Jane is one of my very favourite authors and I couldn’t agree more with this remark. But I would go further. Even if adventures DO sometimes befall you at home, that’s no reason not to seek them abroad too!

This week for the Lens-Artists challenge guest host Dan asks us to ‘to capture moments that break the boundaries of your routine’. There could hardly be a better theme for me, with my love of travelling and desire to share my travel experiences here in my blog. But haven’t I covered this ground before? How can I best respond without repeating myself?

Well OK, I’ve used this quote before but it bears repeating:

Twenty years from now you will be more disappointed by the things you didn’t do than by the ones you did do. So, throw off the bowlines. Sail away from the safe harbour. Catch the trade winds in your sails. Explore. Dream. Discover.

Mark Twain

Stepping out of your comfort zone

Sometimes when we travel we find ourselves in places that are, if not familiar, at least not too far from the familiar. Countries where plans run smoothly, and you feel relaxed and safe. Such travels can be wonderful. I enjoy the sense of familiarity I feel on our regular visits to Paris. It’s almost like coming home even though it’s a foreign country. And a road trip in the US is a journey through the landscapes of our TV and film favourites.

But often the travels that linger longest in the mind, the ones that trigger the ‘Do you remember when …’ conversations, are the ones where we stepped out of our comfort zones.

I start however with a disclaimer. I don’t do ‘roughing it’ and thankfully we are able to afford not to have to. And as an obsessive planner, one who enjoys the planning almost as much as the adventure itself, I don’t just set off and see where the road takes me. Our trips are for the most part pre-planned and pre-booked. And outside Europe and the US we usually work with a tour company to make the arrangements for us (although rarely travel with groups).

============

### GIVEN PROBLEM 1:
Reproduce the rows verbatim, starting at the line that contains "Task: Click the Drop Frame icon" and stopping after the line that contains "[x=409, y=670]".
The travel passage and the rows below it are unrelated material.

### PROVIDED ENTRIES:

============

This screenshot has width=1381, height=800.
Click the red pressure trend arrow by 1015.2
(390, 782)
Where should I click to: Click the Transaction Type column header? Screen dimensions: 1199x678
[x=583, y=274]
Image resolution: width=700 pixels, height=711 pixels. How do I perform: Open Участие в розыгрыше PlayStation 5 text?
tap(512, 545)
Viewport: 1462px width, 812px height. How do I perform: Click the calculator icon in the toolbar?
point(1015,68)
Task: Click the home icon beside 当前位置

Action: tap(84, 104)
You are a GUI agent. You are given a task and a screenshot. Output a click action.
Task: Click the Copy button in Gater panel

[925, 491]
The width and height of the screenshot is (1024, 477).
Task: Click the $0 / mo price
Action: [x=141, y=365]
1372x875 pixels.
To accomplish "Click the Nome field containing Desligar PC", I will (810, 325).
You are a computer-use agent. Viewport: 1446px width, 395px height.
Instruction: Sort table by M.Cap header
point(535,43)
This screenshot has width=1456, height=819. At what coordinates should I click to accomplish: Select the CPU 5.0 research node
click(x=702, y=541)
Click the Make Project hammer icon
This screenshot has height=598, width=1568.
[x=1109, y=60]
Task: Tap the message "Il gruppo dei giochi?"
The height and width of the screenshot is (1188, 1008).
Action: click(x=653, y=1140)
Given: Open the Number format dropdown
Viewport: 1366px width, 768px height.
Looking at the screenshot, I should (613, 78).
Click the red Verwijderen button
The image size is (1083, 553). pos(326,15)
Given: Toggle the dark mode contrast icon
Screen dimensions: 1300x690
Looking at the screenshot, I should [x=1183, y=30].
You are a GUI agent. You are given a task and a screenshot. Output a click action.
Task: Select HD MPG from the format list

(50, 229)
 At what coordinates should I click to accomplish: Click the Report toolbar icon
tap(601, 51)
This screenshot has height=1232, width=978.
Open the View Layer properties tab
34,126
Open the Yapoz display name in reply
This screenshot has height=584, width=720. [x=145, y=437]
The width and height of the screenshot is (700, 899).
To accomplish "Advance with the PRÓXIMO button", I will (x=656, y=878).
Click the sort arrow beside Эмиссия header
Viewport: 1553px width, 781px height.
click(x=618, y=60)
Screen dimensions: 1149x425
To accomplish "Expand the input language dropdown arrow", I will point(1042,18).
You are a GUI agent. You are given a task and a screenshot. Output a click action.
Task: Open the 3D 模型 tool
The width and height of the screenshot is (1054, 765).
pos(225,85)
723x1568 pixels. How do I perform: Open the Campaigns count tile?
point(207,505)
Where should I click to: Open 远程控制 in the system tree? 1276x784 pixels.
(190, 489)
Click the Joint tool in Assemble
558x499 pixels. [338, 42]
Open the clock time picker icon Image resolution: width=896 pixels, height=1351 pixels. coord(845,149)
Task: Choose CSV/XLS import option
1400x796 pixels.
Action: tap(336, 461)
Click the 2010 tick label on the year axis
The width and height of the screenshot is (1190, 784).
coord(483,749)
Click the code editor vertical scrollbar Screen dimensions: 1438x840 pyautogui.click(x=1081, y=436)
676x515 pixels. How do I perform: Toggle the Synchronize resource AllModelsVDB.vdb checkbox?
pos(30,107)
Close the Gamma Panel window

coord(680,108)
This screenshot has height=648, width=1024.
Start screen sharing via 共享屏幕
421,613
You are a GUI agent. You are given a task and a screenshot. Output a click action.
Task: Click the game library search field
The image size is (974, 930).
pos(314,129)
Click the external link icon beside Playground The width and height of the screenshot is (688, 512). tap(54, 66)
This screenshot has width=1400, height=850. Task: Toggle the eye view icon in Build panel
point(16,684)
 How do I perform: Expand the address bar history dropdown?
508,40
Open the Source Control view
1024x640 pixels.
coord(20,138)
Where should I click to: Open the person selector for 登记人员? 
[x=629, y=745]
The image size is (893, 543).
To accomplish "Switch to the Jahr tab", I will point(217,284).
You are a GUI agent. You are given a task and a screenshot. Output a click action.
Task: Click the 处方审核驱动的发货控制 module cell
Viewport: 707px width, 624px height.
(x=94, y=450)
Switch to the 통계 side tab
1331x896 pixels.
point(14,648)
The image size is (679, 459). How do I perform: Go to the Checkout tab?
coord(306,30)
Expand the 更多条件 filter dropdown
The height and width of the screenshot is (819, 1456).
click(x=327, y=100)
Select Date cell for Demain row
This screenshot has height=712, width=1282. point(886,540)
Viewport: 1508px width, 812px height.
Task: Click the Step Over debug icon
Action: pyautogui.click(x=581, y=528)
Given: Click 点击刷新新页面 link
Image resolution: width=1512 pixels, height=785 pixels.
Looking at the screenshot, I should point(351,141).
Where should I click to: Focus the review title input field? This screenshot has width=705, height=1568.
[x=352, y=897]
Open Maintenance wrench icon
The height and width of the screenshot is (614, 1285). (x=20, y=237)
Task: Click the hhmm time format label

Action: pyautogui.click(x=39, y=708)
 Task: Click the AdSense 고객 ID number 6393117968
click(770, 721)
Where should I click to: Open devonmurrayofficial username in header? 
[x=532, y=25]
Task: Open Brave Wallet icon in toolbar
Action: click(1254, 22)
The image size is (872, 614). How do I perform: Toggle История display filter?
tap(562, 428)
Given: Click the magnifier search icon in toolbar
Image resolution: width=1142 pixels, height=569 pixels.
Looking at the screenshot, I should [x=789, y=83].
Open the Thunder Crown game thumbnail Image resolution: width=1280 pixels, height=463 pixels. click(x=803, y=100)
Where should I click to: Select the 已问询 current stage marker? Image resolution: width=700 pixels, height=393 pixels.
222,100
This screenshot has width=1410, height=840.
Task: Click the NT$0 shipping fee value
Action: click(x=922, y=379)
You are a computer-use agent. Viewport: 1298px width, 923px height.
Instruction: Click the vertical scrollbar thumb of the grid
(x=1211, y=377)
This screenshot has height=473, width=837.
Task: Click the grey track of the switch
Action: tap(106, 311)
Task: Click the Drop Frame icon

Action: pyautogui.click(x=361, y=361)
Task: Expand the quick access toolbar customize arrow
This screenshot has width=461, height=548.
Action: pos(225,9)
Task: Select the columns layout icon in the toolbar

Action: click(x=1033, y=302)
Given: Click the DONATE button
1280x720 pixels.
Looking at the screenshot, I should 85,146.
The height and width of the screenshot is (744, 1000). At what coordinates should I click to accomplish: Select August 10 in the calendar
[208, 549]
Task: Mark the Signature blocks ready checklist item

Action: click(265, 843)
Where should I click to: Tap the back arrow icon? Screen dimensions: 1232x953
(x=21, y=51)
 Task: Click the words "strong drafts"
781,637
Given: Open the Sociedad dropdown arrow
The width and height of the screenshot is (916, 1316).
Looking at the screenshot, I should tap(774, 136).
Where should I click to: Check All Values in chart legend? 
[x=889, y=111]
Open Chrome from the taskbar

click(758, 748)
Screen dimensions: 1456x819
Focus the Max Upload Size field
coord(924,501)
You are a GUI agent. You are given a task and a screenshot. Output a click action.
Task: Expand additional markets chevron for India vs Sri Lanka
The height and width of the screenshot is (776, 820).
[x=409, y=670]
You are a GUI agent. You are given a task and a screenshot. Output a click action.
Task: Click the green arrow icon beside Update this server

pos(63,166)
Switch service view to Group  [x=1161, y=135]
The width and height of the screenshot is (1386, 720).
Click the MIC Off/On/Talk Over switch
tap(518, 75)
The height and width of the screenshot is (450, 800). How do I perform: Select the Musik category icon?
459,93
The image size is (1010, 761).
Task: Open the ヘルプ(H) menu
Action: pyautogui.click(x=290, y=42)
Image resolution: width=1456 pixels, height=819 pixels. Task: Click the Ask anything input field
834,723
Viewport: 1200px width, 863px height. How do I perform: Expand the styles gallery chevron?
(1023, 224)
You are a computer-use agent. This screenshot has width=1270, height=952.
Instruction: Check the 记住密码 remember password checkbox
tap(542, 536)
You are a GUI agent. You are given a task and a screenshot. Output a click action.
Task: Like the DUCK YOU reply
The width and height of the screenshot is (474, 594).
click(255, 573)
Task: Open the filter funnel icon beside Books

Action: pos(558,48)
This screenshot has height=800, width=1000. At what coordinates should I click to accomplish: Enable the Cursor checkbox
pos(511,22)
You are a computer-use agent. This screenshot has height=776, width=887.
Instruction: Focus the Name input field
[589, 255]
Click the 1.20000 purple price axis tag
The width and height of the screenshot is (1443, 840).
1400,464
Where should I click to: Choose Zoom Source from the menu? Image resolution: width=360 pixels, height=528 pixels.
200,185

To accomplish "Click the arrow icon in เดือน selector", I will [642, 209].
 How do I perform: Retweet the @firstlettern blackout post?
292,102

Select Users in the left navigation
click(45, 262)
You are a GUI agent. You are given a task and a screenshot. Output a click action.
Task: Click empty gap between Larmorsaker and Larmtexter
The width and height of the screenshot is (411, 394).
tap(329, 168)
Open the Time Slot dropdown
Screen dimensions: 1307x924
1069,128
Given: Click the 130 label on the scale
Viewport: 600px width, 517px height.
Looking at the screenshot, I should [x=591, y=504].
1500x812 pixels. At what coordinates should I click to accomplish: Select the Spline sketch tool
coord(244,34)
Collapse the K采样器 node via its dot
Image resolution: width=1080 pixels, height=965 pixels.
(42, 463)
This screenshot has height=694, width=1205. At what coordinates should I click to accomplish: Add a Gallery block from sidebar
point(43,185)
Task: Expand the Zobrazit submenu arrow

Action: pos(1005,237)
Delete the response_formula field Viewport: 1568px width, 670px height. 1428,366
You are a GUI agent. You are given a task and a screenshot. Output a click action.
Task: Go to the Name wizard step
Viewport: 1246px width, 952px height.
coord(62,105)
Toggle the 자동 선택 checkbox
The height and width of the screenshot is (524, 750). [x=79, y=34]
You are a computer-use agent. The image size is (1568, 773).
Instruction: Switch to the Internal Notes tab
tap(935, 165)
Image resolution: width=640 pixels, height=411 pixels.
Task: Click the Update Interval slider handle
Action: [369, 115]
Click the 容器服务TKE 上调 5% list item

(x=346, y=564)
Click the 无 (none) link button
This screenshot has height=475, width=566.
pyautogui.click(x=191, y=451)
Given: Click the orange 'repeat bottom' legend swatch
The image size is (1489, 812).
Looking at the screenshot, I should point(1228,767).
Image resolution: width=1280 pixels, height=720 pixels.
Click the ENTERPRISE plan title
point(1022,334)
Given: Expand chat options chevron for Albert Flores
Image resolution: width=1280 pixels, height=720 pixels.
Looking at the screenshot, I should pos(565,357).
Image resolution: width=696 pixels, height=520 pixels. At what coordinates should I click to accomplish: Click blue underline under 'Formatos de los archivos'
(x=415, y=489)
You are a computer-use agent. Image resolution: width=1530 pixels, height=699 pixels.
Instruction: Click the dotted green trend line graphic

============

### GIVEN PROBLEM 2:
In the travel passage, which city does the writer say feels almost like coming home?

### FINISHED ANSWER 1:
Task: Click the Drop Frame icon

Action: pyautogui.click(x=361, y=361)
Task: Expand the quick access toolbar customize arrow
This screenshot has width=461, height=548.
Action: pos(225,9)
Task: Select the columns layout icon in the toolbar

Action: click(x=1033, y=302)
Given: Click the DONATE button
1280x720 pixels.
Looking at the screenshot, I should 85,146.
The height and width of the screenshot is (744, 1000). At what coordinates should I click to accomplish: Select August 10 in the calendar
[208, 549]
Task: Mark the Signature blocks ready checklist item

Action: click(265, 843)
Where should I click to: Tap the back arrow icon? Screen dimensions: 1232x953
(x=21, y=51)
 Task: Click the words "strong drafts"
781,637
Given: Open the Sociedad dropdown arrow
The width and height of the screenshot is (916, 1316).
Looking at the screenshot, I should tap(774, 136).
Where should I click to: Check All Values in chart legend? 
[x=889, y=111]
Open Chrome from the taskbar

click(758, 748)
Screen dimensions: 1456x819
Focus the Max Upload Size field
coord(924,501)
You are a GUI agent. You are given a task and a screenshot. Output a click action.
Task: Expand additional markets chevron for India vs Sri Lanka
The height and width of the screenshot is (776, 820).
[x=409, y=670]

### FINISHED ANSWER 2:
Paris